28.06.2024 Freitag
Vom Cliff in Peacehaven kommend lotst uns unser Navi-Rüdiger in kleinem Bogen zurück über Newhaven. Irgendwie konnte ich ihn nach Tagen im Schrank wiederbeleben, zur Ordnung rufen und an seine Pflichten erinnern. Nun tut er, was er soll, navigiert auf die A26, dann auf die A27. Na, wer sagt‘s denn. Moral von der Geschicht‘: Funktioniert Dein Navi nicht, schleunigst in den Schrank damit, lass es ein paar Tage liegen, und es wird die Koordinaten kriegen! Der Himmel verspricht heute nicht ganz so viel Gutes, ist grau, aber schwül warm ist es dennoch, obwohl es nur 22 Grad, also 10 Grad kälter als gestern ist. Der Verkehr hält sich in Grenzen, die Landschaft wird baumlos hügelig, hin und wieder sieht man das Rot der vor sich hin welkenden Mohnblumenfelder.
Unterwegs verlassen wir East Sussex und sind nun in West Sussex. Nach rund 60 km kommen wir unserem heutigen Ziel Arundel näher. Dieser kleine Ort gehört zu den schönsten historischen Städten Südenglands, liegt am Ufer des Flusses Arun und ist berühmt für sein prächtiges Schloss, Stammsitz des Herzogs von Norfolk. Dieses Castle lässt sich auch schon sofort sehen, mit etwas Abstand daneben eine mächtige Kathedrale. Kleine Häuser ducken sich rundum, ein schöner Anblick trotz grauem Himmel. Hier soll man mit Womo auf einem PP übernachten dürfen. Wir tasten uns vor, erreichen die Einfahrt, leider verhindert eine Schranke die Zufahrt. Ein Wärter flitzt heran, dirigiert uns um eine Ecke und in eine freie Zufahrt, platziert uns auf großer freier Fläche, angekommen. 10 £ sollen am Automat für die Nacht entrichtet werden. Während wir das erledigen wollen und sehen, dass dieser Automat unsere Karte verschmäht, wir nur mit Münzen bezahlen können, die wir aber gerade nicht mehr parat haben, hält ein Autofahrer an und gibt uns sein noch 3 Stunden gültiges Parkticket. Wie freundlich.

* **Auflistung**
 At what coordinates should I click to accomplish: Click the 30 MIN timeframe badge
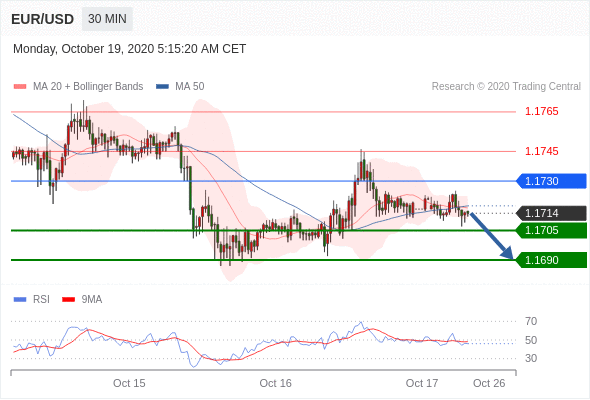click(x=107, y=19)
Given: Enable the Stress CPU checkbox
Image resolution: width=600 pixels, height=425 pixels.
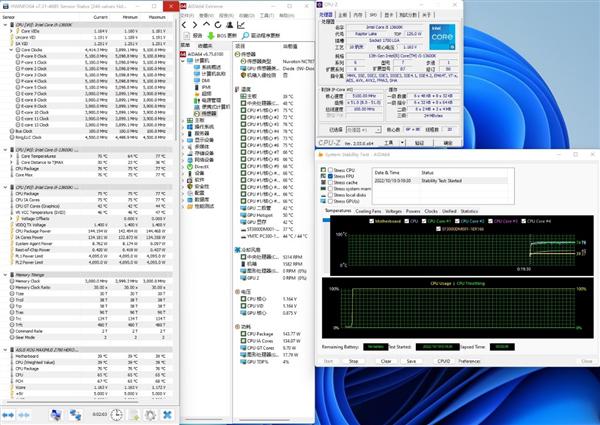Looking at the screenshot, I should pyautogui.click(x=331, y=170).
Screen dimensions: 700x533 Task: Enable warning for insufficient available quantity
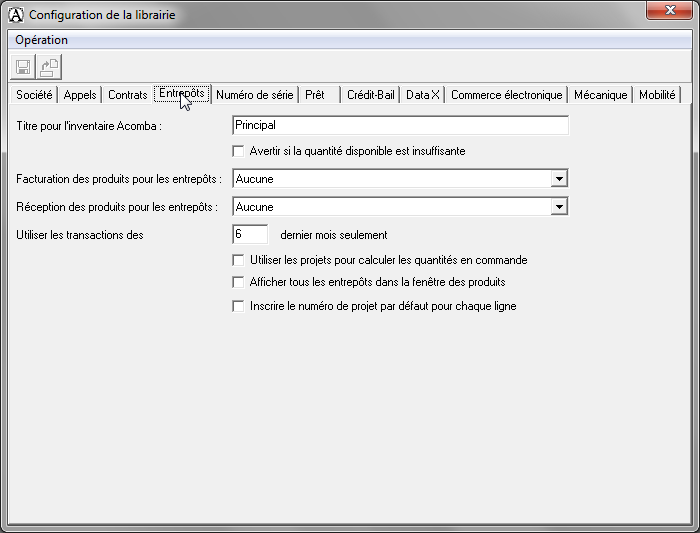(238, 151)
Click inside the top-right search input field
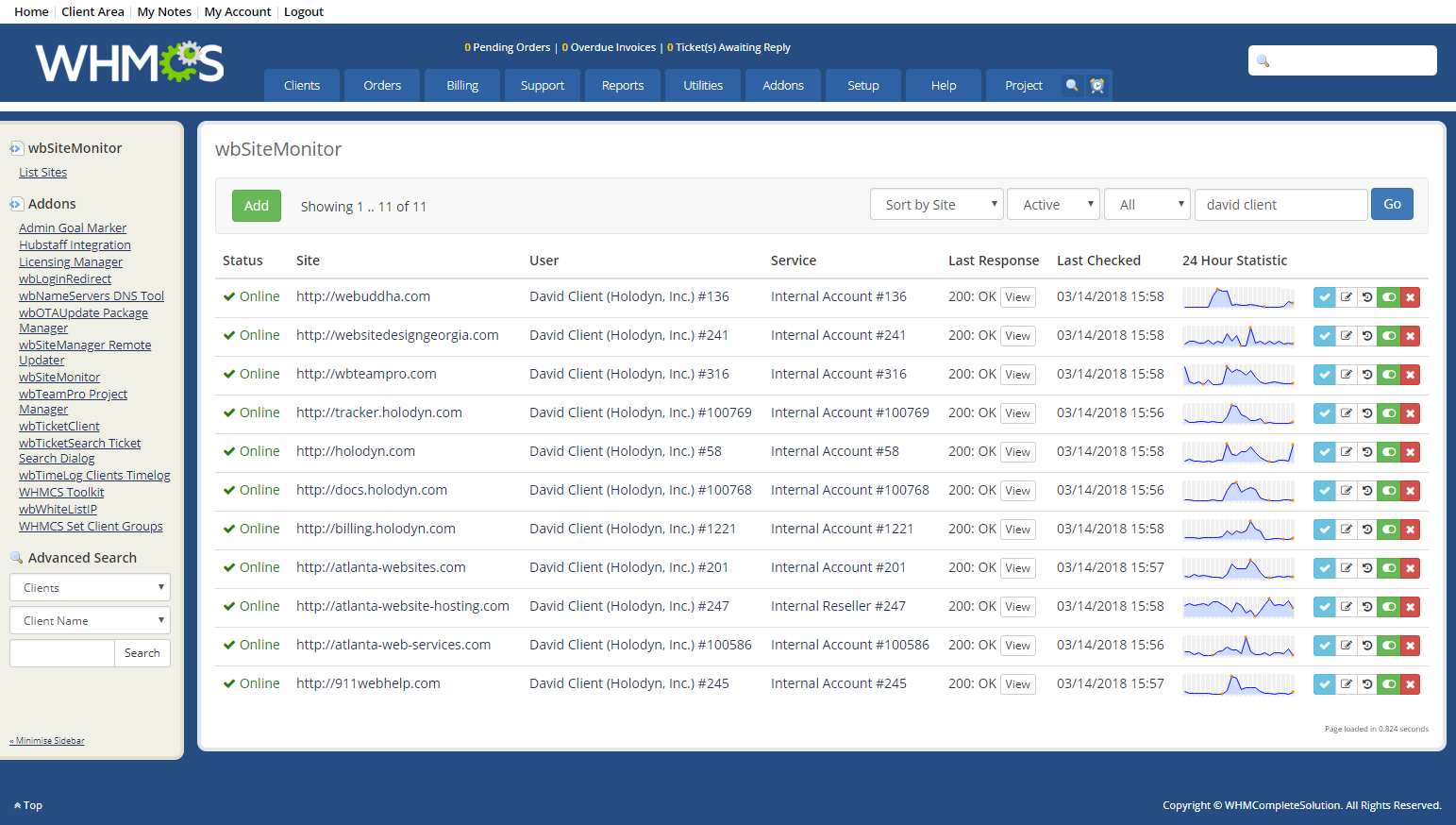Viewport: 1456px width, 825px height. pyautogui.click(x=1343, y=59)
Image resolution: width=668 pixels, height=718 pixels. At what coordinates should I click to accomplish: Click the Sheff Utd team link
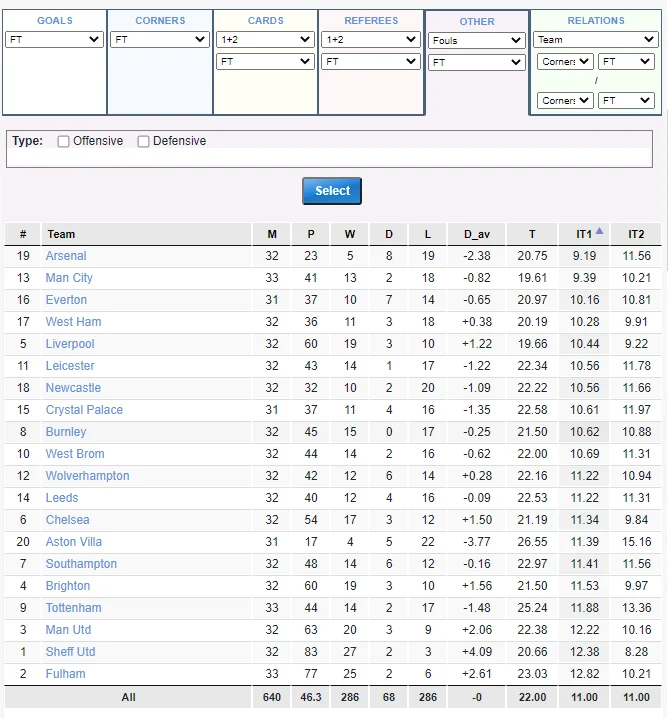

* **Aufgabenstellung**
Gib den Reisebericht von „28.06.2024 Freitag“ bis hinunter zu „hin welkenden Mohnblumenfelder.“ noch einmal wieder. Ersetze dabei „Schrank“ durch „Kofferraum“.

* **Korrekte Lösung**
28.06.2024 Freitag
Vom Cliff in Peacehaven kommend lotst uns unser Navi-Rüdiger in kleinem Bogen zurück über Newhaven. Irgendwie konnte ich ihn nach Tagen im Kofferraum wiederbeleben, zur Ordnung rufen und an seine Pflichten erinnern. Nun tut er, was er soll, navigiert auf die A26, dann auf die A27. Na, wer sagt‘s denn. Moral von der Geschicht‘: Funktioniert Dein Navi nicht, schleunigst in den Kofferraum damit, lass es ein paar Tage liegen, und es wird die Koordinaten kriegen! Der Himmel verspricht heute nicht ganz so viel Gutes, ist grau, aber schwül warm ist es dennoch, obwohl es nur 22 Grad, also 10 Grad kälter als gestern ist. Der Verkehr hält sich in Grenzen, die Landschaft wird baumlos hügelig, hin und wieder sieht man das Rot der vor sich hin welkenden Mohnblumenfelder.